─── Given data ───

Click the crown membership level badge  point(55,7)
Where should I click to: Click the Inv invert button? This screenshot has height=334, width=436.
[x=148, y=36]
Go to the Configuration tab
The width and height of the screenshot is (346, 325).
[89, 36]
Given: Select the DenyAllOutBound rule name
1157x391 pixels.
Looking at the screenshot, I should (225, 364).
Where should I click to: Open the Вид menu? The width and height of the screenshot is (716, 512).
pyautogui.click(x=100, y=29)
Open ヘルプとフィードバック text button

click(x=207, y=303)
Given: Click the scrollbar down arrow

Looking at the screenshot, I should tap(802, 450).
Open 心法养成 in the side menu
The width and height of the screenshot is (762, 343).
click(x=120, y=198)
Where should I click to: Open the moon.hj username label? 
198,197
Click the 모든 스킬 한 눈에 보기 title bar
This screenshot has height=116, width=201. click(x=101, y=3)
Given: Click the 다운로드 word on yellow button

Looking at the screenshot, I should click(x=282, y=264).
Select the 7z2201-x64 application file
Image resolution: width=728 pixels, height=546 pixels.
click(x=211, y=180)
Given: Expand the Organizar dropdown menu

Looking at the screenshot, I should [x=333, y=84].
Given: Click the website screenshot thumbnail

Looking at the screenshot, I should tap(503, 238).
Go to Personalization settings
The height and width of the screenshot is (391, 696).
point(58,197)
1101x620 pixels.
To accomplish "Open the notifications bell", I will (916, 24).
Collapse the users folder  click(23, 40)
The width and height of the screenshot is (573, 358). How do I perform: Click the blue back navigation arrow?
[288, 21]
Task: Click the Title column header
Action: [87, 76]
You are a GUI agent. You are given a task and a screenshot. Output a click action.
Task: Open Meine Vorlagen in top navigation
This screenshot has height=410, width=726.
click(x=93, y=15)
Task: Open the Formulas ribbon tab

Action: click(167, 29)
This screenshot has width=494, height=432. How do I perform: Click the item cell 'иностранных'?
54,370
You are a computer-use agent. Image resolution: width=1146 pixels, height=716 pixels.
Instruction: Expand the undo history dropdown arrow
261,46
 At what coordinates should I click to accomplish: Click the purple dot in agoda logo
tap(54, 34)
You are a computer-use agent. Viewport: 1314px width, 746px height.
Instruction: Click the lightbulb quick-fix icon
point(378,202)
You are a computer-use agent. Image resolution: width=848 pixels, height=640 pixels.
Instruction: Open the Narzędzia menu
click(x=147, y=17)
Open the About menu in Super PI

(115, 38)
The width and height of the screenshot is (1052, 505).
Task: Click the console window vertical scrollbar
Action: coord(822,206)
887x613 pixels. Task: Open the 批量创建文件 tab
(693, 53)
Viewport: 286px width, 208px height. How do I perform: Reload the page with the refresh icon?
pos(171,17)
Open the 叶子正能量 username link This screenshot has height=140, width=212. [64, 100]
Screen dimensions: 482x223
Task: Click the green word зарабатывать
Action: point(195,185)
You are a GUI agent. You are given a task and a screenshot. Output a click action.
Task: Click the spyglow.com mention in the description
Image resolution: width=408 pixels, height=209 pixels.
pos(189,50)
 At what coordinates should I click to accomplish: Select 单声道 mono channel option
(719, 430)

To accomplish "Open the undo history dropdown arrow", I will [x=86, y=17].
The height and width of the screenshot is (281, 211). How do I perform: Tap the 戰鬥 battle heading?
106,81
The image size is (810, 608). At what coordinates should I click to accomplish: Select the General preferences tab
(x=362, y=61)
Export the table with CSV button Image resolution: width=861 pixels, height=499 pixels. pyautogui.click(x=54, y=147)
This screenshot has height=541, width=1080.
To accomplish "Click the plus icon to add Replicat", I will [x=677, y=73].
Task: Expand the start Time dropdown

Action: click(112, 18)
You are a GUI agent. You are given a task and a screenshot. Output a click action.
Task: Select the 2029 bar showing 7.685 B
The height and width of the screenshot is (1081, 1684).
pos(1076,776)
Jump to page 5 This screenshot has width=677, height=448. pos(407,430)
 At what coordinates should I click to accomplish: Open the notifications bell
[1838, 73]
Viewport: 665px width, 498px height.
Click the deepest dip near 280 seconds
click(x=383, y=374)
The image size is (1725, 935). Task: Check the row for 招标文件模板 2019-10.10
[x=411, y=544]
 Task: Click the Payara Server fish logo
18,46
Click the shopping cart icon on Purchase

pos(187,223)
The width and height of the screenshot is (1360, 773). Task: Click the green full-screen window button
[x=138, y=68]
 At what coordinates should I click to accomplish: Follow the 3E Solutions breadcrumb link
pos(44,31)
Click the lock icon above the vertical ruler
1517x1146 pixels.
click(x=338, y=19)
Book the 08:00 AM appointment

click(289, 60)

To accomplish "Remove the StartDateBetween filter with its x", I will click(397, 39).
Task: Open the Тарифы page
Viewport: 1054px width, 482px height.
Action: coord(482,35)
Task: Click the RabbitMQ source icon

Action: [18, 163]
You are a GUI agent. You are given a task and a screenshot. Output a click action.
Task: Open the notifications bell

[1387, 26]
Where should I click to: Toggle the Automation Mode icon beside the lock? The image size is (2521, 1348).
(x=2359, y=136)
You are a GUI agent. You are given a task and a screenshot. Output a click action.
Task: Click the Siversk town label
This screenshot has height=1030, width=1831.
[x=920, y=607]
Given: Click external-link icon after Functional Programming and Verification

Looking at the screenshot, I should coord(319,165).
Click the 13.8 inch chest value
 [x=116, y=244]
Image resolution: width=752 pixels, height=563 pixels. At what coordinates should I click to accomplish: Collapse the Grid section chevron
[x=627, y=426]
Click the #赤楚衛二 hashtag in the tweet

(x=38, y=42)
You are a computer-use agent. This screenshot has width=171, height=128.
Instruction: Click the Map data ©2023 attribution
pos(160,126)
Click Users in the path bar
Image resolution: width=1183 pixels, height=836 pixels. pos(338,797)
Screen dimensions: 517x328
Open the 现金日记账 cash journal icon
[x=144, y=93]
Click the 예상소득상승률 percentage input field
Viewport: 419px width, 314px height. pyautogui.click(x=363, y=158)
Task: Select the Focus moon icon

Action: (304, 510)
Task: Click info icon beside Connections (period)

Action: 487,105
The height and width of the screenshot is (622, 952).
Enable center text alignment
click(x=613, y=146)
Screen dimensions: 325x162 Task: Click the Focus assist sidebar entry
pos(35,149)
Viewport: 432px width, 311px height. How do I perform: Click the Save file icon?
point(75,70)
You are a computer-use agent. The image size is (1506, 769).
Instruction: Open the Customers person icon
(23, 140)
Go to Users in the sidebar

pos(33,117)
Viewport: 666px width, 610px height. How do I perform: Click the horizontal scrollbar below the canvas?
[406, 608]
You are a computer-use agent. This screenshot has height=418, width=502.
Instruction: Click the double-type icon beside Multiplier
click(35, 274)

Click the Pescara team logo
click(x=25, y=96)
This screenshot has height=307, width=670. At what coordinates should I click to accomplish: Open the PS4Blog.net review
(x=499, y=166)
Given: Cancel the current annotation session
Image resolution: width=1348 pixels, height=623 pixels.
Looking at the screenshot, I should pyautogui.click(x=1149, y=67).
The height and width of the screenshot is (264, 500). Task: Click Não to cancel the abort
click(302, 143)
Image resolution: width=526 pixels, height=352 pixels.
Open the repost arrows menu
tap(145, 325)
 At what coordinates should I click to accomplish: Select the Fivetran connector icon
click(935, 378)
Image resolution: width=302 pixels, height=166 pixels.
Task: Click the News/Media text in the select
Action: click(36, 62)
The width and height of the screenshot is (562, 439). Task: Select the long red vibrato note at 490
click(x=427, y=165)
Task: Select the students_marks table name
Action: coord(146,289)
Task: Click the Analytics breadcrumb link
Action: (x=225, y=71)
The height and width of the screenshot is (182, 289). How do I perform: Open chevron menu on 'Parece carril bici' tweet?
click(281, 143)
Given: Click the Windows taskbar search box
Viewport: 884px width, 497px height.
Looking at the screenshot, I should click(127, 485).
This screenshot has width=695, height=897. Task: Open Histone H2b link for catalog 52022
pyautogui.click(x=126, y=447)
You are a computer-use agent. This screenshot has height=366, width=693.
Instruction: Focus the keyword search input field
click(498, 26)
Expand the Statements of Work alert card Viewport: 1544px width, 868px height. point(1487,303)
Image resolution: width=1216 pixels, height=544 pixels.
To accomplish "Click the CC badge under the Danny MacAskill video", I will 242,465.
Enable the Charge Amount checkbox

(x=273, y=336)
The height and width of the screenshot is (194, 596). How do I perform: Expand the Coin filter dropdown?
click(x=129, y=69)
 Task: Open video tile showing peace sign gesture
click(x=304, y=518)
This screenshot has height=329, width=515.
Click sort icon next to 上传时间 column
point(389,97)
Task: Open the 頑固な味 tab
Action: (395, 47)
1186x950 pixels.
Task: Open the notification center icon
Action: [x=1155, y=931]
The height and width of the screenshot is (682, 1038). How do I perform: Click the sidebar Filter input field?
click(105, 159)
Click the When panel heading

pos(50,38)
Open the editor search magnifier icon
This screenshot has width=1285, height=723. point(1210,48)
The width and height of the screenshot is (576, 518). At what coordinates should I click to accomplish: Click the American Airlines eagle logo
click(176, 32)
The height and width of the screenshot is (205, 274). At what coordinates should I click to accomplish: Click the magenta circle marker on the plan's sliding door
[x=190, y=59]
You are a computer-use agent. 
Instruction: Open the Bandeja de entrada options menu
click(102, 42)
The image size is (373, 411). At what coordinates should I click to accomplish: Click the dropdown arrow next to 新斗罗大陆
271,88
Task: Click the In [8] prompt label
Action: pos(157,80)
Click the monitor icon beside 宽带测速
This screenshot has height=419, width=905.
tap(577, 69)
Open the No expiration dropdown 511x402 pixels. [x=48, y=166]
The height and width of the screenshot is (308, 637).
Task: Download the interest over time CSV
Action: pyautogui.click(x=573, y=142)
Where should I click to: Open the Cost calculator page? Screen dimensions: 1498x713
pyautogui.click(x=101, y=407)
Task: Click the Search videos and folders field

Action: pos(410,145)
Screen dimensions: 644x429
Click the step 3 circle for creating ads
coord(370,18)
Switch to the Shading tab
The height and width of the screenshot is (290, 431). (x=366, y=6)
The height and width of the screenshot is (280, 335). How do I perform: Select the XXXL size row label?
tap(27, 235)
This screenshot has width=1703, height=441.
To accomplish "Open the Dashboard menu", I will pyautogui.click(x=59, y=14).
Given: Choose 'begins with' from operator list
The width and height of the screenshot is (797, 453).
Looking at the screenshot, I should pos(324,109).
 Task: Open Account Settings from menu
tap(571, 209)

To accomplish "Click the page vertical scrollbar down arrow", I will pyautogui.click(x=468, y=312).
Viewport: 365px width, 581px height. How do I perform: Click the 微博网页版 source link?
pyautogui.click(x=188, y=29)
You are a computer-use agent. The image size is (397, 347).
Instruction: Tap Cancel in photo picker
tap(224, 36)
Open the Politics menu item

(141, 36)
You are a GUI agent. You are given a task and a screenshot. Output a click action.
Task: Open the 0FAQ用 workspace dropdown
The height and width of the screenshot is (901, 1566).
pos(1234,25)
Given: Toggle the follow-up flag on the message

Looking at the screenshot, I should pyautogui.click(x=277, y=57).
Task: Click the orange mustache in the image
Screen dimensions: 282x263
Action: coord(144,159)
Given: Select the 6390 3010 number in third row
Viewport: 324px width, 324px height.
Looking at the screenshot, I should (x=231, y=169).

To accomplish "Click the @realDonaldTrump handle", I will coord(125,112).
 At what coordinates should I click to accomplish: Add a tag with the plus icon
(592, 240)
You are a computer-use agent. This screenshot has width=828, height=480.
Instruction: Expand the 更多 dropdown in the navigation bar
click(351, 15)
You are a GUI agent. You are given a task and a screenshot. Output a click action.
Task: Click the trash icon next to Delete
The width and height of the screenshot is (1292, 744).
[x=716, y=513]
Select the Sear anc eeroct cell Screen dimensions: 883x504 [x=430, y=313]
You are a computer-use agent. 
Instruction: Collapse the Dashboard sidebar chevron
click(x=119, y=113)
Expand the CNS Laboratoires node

───

:: Directions for this task ::
Rewrite the stretch from the line that contains "Task: Click the RabbitMQ source icon" through the line that contains "(x=38, y=42)", swapping "icon" for "symbol" and leaving all else unchanged.

:: The solution ::
Task: Click the RabbitMQ source symbol

Action: [18, 163]
You are a GUI agent. You are given a task and a screenshot. Output a click action.
Task: Open the notifications bell

[1387, 26]
Where should I click to: Toggle the Automation Mode symbol beside the lock? The image size is (2521, 1348).
(x=2359, y=136)
You are a GUI agent. You are given a task and a screenshot. Output a click action.
Task: Click the Siversk town label
This screenshot has height=1030, width=1831.
[x=920, y=607]
Given: Click external-link symbol after Functional Programming and Verification

Looking at the screenshot, I should coord(319,165).
Click the 13.8 inch chest value
 [x=116, y=244]
Image resolution: width=752 pixels, height=563 pixels. At what coordinates should I click to accomplish: Collapse the Grid section chevron
[x=627, y=426]
Click the #赤楚衛二 hashtag in the tweet

(x=38, y=42)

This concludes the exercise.